25 1.4.2.1. Tam Dalgalı Kur Rejimi

Serbest piyasa ekonomisine uygun olan tam dalgalı kur rejimi devlet otoritesinin hiçbir şekilde kurlara müdahelede bulunmadığı döviz kuru sistemi olarak ifade edilmektedir. Merkezi otorite bu rejimde kurlara müdahele yerine üretim ve enflasyon gibi unsurların istikrarlı olmasıyla ilgilidir. Tam dalgalı kur rejimi uygulamalarında döviz kuru piyasada oluşan döviz arz ve talebiyle belirlenir. Merkezi otorite kurlara kesinlikle müdahele etmemektedir. Döviz kurunda dalgalanmaların fazla olduğu bu sistemde dış ticaret işlemlerinde fiyat belirlemede sorunlar yaşanmasından ötürü, ihracat kaleminde sıkıntılar yaşanmaktadır. Bu sistem ihracata dayalı büyüme stratejisi belirleyen ülkeler için uygun görülmemektedir. Dalgalı kur savunucuları; kurlarda oluşan dalgalanmanın ihracatı azaltmasının uzun dönemde sistem tarafından kurun değerlenmesiyle ihracatın yeniden artarak dengeye geleceği görüşünü savunmaktadırlar. Dalgalı kuru eleştirenler ise; ülke ekonomisinde, para politikasında disiplin sağlanamayacağı için enflasyonoist bir yapının bu sistem için kaçınılmaz olacağını savunmaktadırlar (Müslümov v.d., 2002: 20-21, Kaya, 2012: 46- 47).
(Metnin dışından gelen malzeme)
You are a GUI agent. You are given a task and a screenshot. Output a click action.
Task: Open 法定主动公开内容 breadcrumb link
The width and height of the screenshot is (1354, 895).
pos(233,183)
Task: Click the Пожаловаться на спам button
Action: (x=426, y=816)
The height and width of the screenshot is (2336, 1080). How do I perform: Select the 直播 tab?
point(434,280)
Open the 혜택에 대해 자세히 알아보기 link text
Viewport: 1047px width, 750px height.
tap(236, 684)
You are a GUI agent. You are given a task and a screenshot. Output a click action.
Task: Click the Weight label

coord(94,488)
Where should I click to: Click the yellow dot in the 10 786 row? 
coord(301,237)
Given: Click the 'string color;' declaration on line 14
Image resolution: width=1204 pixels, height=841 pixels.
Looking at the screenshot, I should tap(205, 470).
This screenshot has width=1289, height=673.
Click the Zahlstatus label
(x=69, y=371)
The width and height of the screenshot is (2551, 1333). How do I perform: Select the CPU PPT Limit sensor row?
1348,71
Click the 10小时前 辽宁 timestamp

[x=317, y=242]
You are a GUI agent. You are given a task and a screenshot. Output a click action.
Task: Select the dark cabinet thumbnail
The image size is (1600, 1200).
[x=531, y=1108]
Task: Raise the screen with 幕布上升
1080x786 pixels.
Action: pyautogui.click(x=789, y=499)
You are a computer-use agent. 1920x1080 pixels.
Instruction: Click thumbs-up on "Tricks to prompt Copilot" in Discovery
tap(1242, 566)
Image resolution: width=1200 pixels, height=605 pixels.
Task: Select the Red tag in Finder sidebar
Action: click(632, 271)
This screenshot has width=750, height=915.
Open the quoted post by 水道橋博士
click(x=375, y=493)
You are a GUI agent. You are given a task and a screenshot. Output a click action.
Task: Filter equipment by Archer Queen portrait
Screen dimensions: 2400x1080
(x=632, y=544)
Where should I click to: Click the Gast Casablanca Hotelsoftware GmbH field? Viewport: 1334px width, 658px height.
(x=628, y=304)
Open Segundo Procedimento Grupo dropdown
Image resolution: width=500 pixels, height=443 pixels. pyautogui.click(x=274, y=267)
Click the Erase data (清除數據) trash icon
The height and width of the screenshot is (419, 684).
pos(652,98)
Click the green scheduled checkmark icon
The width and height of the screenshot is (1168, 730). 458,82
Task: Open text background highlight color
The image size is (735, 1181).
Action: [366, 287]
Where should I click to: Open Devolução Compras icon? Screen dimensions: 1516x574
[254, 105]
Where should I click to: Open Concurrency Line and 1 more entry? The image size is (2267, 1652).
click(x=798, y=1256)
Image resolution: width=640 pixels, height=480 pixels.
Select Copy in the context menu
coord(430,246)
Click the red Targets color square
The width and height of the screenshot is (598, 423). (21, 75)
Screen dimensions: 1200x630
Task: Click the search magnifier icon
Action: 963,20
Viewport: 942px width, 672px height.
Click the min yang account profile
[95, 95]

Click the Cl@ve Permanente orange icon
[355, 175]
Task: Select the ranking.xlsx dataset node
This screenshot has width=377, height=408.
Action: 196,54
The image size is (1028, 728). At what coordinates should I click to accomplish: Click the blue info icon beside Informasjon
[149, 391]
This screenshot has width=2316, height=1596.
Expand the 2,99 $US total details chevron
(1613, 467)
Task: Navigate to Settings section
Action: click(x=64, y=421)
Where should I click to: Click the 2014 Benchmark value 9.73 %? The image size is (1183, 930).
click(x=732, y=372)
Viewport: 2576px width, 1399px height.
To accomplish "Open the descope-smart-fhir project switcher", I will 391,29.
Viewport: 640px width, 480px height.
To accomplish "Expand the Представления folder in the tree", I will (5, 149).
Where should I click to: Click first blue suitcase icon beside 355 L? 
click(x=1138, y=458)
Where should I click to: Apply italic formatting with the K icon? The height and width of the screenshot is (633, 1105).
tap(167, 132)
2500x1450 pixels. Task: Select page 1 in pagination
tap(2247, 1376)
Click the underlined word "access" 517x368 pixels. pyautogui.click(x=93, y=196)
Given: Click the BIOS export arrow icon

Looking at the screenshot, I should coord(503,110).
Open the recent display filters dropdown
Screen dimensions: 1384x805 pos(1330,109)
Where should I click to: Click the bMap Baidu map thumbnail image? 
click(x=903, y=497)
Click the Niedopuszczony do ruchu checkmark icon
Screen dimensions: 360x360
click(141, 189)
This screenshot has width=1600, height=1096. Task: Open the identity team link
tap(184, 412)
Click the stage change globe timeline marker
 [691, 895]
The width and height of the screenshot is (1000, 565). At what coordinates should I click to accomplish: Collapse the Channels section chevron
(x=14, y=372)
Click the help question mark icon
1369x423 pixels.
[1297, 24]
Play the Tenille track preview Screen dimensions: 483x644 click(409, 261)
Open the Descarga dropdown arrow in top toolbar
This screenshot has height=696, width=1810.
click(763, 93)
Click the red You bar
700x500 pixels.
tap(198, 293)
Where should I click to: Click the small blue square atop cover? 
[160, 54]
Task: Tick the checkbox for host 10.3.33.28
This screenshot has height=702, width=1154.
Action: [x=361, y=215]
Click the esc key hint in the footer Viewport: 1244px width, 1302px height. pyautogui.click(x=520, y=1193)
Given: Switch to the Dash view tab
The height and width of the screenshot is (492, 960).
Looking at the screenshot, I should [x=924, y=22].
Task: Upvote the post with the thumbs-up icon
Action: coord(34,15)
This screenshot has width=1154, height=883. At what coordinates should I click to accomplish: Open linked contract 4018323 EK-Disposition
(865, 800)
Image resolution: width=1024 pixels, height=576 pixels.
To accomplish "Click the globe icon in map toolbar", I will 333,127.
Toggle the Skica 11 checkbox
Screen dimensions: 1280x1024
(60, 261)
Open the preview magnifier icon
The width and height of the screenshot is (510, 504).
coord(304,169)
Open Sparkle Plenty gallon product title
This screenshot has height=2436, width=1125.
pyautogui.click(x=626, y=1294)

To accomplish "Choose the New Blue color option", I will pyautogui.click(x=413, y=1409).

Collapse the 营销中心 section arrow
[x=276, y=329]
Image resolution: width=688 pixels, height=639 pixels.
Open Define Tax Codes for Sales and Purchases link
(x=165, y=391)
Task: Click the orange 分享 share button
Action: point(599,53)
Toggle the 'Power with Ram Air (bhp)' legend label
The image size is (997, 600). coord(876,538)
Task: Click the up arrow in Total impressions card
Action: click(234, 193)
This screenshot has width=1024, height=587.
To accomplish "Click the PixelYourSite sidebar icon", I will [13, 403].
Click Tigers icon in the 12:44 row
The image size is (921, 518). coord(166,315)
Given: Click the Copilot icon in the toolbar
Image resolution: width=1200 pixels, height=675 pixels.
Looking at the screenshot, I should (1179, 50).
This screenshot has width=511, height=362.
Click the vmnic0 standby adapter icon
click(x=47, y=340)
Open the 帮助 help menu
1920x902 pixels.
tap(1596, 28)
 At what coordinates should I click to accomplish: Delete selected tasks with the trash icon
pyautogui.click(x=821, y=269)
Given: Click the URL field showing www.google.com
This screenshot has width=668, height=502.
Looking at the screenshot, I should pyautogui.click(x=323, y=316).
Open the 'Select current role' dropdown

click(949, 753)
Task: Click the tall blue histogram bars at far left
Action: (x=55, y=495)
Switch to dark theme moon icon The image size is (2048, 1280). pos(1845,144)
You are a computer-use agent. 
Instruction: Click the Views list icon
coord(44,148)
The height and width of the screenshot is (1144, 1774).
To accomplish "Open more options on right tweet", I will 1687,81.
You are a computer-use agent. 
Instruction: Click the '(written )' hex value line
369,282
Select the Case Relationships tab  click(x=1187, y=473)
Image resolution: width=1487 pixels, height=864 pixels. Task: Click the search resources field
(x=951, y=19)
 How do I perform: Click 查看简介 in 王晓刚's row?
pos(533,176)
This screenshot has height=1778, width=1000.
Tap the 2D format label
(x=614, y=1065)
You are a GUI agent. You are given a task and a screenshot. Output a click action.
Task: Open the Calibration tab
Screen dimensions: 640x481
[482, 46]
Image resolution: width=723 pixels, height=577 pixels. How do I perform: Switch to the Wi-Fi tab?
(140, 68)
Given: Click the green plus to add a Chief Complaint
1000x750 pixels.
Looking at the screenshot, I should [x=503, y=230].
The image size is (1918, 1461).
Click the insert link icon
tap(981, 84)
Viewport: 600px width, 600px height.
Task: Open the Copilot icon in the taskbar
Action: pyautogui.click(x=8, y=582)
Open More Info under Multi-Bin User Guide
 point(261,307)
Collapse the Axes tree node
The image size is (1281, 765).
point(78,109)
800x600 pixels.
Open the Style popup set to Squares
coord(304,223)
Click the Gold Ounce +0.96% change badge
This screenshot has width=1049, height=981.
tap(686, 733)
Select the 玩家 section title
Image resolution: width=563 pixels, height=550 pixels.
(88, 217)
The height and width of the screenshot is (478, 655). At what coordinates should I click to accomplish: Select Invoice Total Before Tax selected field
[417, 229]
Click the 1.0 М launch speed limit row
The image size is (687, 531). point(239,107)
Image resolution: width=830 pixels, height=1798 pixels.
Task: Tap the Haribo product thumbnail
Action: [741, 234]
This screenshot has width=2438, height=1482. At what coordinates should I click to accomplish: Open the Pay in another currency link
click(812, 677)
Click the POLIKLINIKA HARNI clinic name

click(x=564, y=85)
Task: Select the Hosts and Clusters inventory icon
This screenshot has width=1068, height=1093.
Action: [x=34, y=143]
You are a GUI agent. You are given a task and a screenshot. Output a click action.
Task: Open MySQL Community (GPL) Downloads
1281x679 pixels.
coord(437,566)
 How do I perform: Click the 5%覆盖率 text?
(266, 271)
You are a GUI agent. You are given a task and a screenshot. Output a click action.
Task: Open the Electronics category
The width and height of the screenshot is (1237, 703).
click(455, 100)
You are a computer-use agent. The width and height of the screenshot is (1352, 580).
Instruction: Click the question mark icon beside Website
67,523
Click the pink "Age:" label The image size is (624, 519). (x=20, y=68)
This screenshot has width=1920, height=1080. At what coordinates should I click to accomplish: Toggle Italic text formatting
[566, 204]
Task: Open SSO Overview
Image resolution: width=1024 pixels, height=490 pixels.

1.4.2.2. Yönetimli Dalgalanma Rejimi

Döviz kuru sistemleri içerisinde en çok tercih edilen sistem olarak karşımıza çıkmaktadır. Birçok gelişmiş ve gelişmekte olan ülke günümüzde bu modeli tercih etmektedir. Yönetimli dalgalanma modelinde döviz kurları piyasaya serbestçe dalgalanmaya bırakılırlar. Ancak ülkeler döviz kurlarındaki aşırı dalgalanmaları kontrol etmek amacıyla merkez bankaları üzerinden kurlara müdahelede bulunurlar. Merkez bankaları kurlara döviz alım satım işlemleri vasıtasıyla müdahelede bulunma yoluna giderler. Eğer ülkeler daha serbestçi politikalar izleme yolundaysa, kurlara müdahele minumum olurken, daha kontrollü politikalar izleyen ülkelerde kurlara daha fazla müdahele edilmektedir. Görüldüğü gibi yönetimli dalgalanma modeli hem sabit kur sistemleri hem de serbest kur sistemlerinin belli unsurlarını içine almaktadır. Buradaki amaç serbest kur sisteminden kaynaklı ödemeler bilançosunu denkleştirilmesi gibi olumlu etkilerinden faydalanılmasını sağlamaktır. Sabit kur sisteminde dalgalanmaların olmamasının avantajını da merkez bakası müdaheleleri ile sağlanması amaçlanmaktadır. Aşırı dalgalanmaların verdiği ticareti azaltıcı etki minumum düzeyde sağlamaktadır (Seyidoğlu, 2003: 374-376).

26

Para otoritesinin herhangi bir taahüt vermeden piyasaya müdahele edebildiği yönetimli dalgalı kur rejimi; para otoritesine ekonomik konjektüre bağlı hareket özgürlüğü vermektedir. Para otoritesi ekonomik hedefler doğrultusunda piyasaya kur müdahelesinde bulunulabilimektedir. Bu durum dalgalı kur rejiminin müdahele olmayan eksiklerini ortadan kaldırmaktadır. Ayrıca bu rejimde para otoritesi döviz kurunun belirlenmesinde piyasaya doğrudan veya dolaylı yolla müdahelede bulunabilmekteir. Döviz kuru müdahelesinde bulunurken para otoritesi önceden belirlenmiş döviz kuru sınırı belirlememektedir. Ekonomideki konjektüre göre döviz kuruna müdahele yapılmaktadır. Merkez bankasının bir hedef belirlememesi nedeniyle döviz kuru müdahelelerinde şeffaflık olmadığından ekonomide belirsizlik artmaktadır. Bu rejimde kur baskılarını önlemek için merkezi para otoritesinin yüksek döviz rezervine sahip olması gerekmektedir (Uzunoğlu, 2007: 13, Müslümov v.d., 2002: 20). Yönetimli dalgalanma kirli ve temiz dalgalanma olarak ikiye ayrılmaktadır. Kirli dalgalanmada kurlara müdahele çok sık aralıklarla ve beklenmedik şekilde yapılmaktadır. Temiz dalgalanmada ise; kurlara müdahele daha az olmaktadır. Bu müdahelede piyasadaki kısa süreli dalgalanmalardan doğan olumsuzlukların önlenmesi amaçlanmaktadır. Yönetimli dalgalanma sistemiminde müdaheleler ülkelerin yapılarına göre değişiklik göstermektedir. Daha az müdahele ülkenin serbest kur rejimine yatkın bir kur politikası izlediğinini gösterirken, daha fazla yapılan müdaheleler ise ülkenin sabit kur rejimine yatkın bir politika izlediğini göstermektedir (Kaya, 2012: 47-48).